§ DATA LISTING
****

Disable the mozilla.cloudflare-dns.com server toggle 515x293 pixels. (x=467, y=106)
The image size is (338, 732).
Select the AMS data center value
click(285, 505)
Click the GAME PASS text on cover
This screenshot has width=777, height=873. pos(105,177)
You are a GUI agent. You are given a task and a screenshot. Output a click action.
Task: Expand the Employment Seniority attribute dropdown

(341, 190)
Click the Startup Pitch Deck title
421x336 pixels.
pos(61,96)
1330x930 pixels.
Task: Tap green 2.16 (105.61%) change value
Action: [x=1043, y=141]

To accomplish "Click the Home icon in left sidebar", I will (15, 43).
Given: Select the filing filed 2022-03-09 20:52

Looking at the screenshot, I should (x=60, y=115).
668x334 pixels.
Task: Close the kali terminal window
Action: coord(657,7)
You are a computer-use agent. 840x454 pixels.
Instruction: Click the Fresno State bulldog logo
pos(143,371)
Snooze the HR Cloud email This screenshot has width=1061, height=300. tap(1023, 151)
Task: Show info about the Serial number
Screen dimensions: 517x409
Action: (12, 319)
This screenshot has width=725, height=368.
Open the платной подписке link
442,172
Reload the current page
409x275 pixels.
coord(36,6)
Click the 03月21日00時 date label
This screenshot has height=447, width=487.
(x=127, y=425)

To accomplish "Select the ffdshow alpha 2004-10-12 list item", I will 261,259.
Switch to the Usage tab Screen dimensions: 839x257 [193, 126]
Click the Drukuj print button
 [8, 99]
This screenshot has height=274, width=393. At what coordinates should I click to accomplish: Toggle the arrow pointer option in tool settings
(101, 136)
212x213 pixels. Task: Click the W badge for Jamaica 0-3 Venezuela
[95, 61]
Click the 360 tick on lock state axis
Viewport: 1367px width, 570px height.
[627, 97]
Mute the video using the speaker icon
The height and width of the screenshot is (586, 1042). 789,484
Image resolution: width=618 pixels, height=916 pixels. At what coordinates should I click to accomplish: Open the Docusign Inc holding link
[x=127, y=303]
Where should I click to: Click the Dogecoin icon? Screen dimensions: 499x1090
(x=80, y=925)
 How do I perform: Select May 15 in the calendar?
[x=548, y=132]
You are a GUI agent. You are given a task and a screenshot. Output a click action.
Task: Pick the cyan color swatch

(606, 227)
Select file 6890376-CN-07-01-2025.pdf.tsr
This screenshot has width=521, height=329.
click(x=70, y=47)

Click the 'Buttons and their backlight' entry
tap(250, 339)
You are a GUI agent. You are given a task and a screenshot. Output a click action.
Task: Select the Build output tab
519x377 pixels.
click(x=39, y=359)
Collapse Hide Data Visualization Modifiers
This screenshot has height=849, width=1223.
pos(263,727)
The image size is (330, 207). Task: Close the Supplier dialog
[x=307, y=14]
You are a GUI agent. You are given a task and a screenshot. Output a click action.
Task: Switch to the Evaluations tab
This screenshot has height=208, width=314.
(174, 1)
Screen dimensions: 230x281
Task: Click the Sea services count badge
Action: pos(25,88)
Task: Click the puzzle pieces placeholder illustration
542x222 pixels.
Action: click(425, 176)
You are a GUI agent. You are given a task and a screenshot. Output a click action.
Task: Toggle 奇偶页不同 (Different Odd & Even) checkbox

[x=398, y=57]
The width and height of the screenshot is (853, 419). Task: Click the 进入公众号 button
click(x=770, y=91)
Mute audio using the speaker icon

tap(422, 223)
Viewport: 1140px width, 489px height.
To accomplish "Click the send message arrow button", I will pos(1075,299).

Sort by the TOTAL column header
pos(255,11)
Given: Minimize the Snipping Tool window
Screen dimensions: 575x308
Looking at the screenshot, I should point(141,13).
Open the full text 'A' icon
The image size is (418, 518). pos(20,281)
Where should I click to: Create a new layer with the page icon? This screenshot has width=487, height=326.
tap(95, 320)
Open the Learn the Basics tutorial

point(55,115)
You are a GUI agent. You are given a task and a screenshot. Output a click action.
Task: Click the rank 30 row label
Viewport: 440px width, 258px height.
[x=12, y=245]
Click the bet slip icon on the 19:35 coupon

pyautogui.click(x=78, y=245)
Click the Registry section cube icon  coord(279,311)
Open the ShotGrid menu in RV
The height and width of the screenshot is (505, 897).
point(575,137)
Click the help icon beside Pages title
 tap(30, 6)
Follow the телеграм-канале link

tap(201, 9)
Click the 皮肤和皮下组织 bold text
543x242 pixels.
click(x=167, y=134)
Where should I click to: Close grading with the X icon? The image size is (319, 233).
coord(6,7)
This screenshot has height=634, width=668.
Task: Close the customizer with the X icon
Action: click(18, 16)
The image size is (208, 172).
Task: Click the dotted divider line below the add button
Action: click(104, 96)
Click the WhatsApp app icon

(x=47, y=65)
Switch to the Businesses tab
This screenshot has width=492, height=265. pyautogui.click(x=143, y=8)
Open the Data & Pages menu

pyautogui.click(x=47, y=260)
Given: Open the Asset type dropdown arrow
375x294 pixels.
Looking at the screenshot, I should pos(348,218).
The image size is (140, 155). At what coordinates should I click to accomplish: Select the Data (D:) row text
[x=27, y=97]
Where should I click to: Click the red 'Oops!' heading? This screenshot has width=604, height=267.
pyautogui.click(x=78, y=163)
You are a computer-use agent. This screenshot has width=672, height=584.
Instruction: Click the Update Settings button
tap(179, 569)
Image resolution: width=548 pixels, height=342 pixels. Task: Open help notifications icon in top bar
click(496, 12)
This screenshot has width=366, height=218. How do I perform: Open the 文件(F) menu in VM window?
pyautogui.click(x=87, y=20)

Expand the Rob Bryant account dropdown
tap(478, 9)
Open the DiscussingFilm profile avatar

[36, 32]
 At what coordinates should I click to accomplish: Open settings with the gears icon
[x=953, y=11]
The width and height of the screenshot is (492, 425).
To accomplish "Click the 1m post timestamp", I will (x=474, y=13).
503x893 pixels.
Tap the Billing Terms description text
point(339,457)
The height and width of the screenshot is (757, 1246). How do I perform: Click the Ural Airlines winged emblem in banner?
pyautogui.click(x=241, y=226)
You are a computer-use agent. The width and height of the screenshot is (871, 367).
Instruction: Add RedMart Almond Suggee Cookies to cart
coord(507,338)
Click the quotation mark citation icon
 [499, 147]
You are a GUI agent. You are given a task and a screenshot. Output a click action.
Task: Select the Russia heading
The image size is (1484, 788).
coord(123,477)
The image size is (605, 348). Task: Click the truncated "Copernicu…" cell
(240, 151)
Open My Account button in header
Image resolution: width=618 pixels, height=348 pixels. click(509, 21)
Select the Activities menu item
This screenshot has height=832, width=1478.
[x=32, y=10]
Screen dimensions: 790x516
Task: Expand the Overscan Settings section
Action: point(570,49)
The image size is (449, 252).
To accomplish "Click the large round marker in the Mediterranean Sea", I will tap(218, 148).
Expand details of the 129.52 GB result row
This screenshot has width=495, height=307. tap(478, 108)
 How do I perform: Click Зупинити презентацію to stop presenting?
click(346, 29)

****

§ WHAT TO WORK ON
Starting at the first entry and ending at the last, reproduce each one exactly.

§ TASK SOLUTION
Disable the mozilla.cloudflare-dns.com server toggle 515x293 pixels. (x=467, y=106)
The image size is (338, 732).
Select the AMS data center value
click(285, 505)
Click the GAME PASS text on cover
This screenshot has width=777, height=873. pos(105,177)
You are a GUI agent. You are given a task and a screenshot. Output a click action.
Task: Expand the Employment Seniority attribute dropdown

(341, 190)
Click the Startup Pitch Deck title
421x336 pixels.
pos(61,96)
1330x930 pixels.
Task: Tap green 2.16 (105.61%) change value
Action: [x=1043, y=141]

To accomplish "Click the Home icon in left sidebar", I will (15, 43).
Given: Select the filing filed 2022-03-09 20:52

Looking at the screenshot, I should (x=60, y=115).
668x334 pixels.
Task: Close the kali terminal window
Action: coord(657,7)
You are a computer-use agent. 840x454 pixels.
Instruction: Click the Fresno State bulldog logo
pos(143,371)
Snooze the HR Cloud email This screenshot has width=1061, height=300. tap(1023, 151)
Task: Show info about the Serial number
Screen dimensions: 517x409
Action: (12, 319)
This screenshot has width=725, height=368.
Open the платной подписке link
442,172
Reload the current page
409x275 pixels.
coord(36,6)
Click the 03月21日00時 date label
This screenshot has height=447, width=487.
(x=127, y=425)

To accomplish "Select the ffdshow alpha 2004-10-12 list item", I will 261,259.
Switch to the Usage tab Screen dimensions: 839x257 [193, 126]
Click the Drukuj print button
 [8, 99]
This screenshot has height=274, width=393. At what coordinates should I click to accomplish: Toggle the arrow pointer option in tool settings
(101, 136)
212x213 pixels. Task: Click the W badge for Jamaica 0-3 Venezuela
[95, 61]
Click the 360 tick on lock state axis
Viewport: 1367px width, 570px height.
[627, 97]
Mute the video using the speaker icon
The height and width of the screenshot is (586, 1042). 789,484
Image resolution: width=618 pixels, height=916 pixels. At what coordinates should I click to accomplish: Open the Docusign Inc holding link
[x=127, y=303]
Where should I click to: Click the Dogecoin icon? Screen dimensions: 499x1090
(x=80, y=925)
 How do I perform: Select May 15 in the calendar?
[x=548, y=132]
You are a GUI agent. You are given a task and a screenshot. Output a click action.
Task: Pick the cyan color swatch

(606, 227)
Select file 6890376-CN-07-01-2025.pdf.tsr
This screenshot has width=521, height=329.
click(x=70, y=47)

Click the 'Buttons and their backlight' entry
tap(250, 339)
You are a GUI agent. You are given a task and a screenshot. Output a click action.
Task: Select the Build output tab
519x377 pixels.
click(x=39, y=359)
Collapse Hide Data Visualization Modifiers
This screenshot has height=849, width=1223.
pos(263,727)
The image size is (330, 207). Task: Close the Supplier dialog
[x=307, y=14]
You are a GUI agent. You are given a task and a screenshot. Output a click action.
Task: Switch to the Evaluations tab
This screenshot has height=208, width=314.
(174, 1)
Screen dimensions: 230x281
Task: Click the Sea services count badge
Action: pos(25,88)
Task: Click the puzzle pieces placeholder illustration
542x222 pixels.
Action: click(425, 176)
You are a GUI agent. You are given a task and a screenshot. Output a click action.
Task: Toggle 奇偶页不同 (Different Odd & Even) checkbox

[x=398, y=57]
The width and height of the screenshot is (853, 419). Task: Click the 进入公众号 button
click(x=770, y=91)
Mute audio using the speaker icon

tap(422, 223)
Viewport: 1140px width, 489px height.
To accomplish "Click the send message arrow button", I will pos(1075,299).

Sort by the TOTAL column header
pos(255,11)
Given: Minimize the Snipping Tool window
Screen dimensions: 575x308
Looking at the screenshot, I should point(141,13).
Open the full text 'A' icon
The image size is (418, 518). pos(20,281)
Where should I click to: Create a new layer with the page icon? This screenshot has width=487, height=326.
tap(95, 320)
Open the Learn the Basics tutorial

point(55,115)
You are a GUI agent. You are given a task and a screenshot. Output a click action.
Task: Click the rank 30 row label
Viewport: 440px width, 258px height.
[x=12, y=245]
Click the bet slip icon on the 19:35 coupon

pyautogui.click(x=78, y=245)
Click the Registry section cube icon  coord(279,311)
Open the ShotGrid menu in RV
The height and width of the screenshot is (505, 897).
point(575,137)
Click the help icon beside Pages title
 tap(30, 6)
Follow the телеграм-канале link

tap(201, 9)
Click the 皮肤和皮下组织 bold text
543x242 pixels.
click(x=167, y=134)
Where should I click to: Close grading with the X icon? The image size is (319, 233).
coord(6,7)
This screenshot has height=634, width=668.
Task: Close the customizer with the X icon
Action: click(18, 16)
The image size is (208, 172).
Task: Click the dotted divider line below the add button
Action: click(104, 96)
Click the WhatsApp app icon

(x=47, y=65)
Switch to the Businesses tab
This screenshot has width=492, height=265. pyautogui.click(x=143, y=8)
Open the Data & Pages menu

pyautogui.click(x=47, y=260)
Given: Open the Asset type dropdown arrow
375x294 pixels.
Looking at the screenshot, I should pos(348,218).
The image size is (140, 155). At what coordinates should I click to accomplish: Select the Data (D:) row text
[x=27, y=97]
Where should I click to: Click the red 'Oops!' heading? This screenshot has width=604, height=267.
pyautogui.click(x=78, y=163)
You are a computer-use agent. This screenshot has width=672, height=584.
Instruction: Click the Update Settings button
tap(179, 569)
Image resolution: width=548 pixels, height=342 pixels. Task: Open help notifications icon in top bar
click(496, 12)
This screenshot has width=366, height=218. How do I perform: Open the 文件(F) menu in VM window?
pyautogui.click(x=87, y=20)

Expand the Rob Bryant account dropdown
tap(478, 9)
Open the DiscussingFilm profile avatar

[36, 32]
 At what coordinates should I click to accomplish: Open settings with the gears icon
[x=953, y=11]
The width and height of the screenshot is (492, 425).
To accomplish "Click the 1m post timestamp", I will (x=474, y=13).
503x893 pixels.
Tap the Billing Terms description text
point(339,457)
The height and width of the screenshot is (757, 1246). How do I perform: Click the Ural Airlines winged emblem in banner?
pyautogui.click(x=241, y=226)
You are a computer-use agent. The width and height of the screenshot is (871, 367).
Instruction: Add RedMart Almond Suggee Cookies to cart
coord(507,338)
Click the quotation mark citation icon
 [499, 147]
You are a GUI agent. You are given a task and a screenshot. Output a click action.
Task: Select the Russia heading
The image size is (1484, 788).
coord(123,477)
The image size is (605, 348). Task: Click the truncated "Copernicu…" cell
(240, 151)
Open My Account button in header
Image resolution: width=618 pixels, height=348 pixels. click(509, 21)
Select the Activities menu item
This screenshot has height=832, width=1478.
[x=32, y=10]
Screen dimensions: 790x516
Task: Expand the Overscan Settings section
Action: point(570,49)
The image size is (449, 252).
To accomplish "Click the large round marker in the Mediterranean Sea", I will tap(218, 148).
Expand details of the 129.52 GB result row
This screenshot has width=495, height=307. tap(478, 108)
 How do I perform: Click Зупинити презентацію to stop presenting?
click(346, 29)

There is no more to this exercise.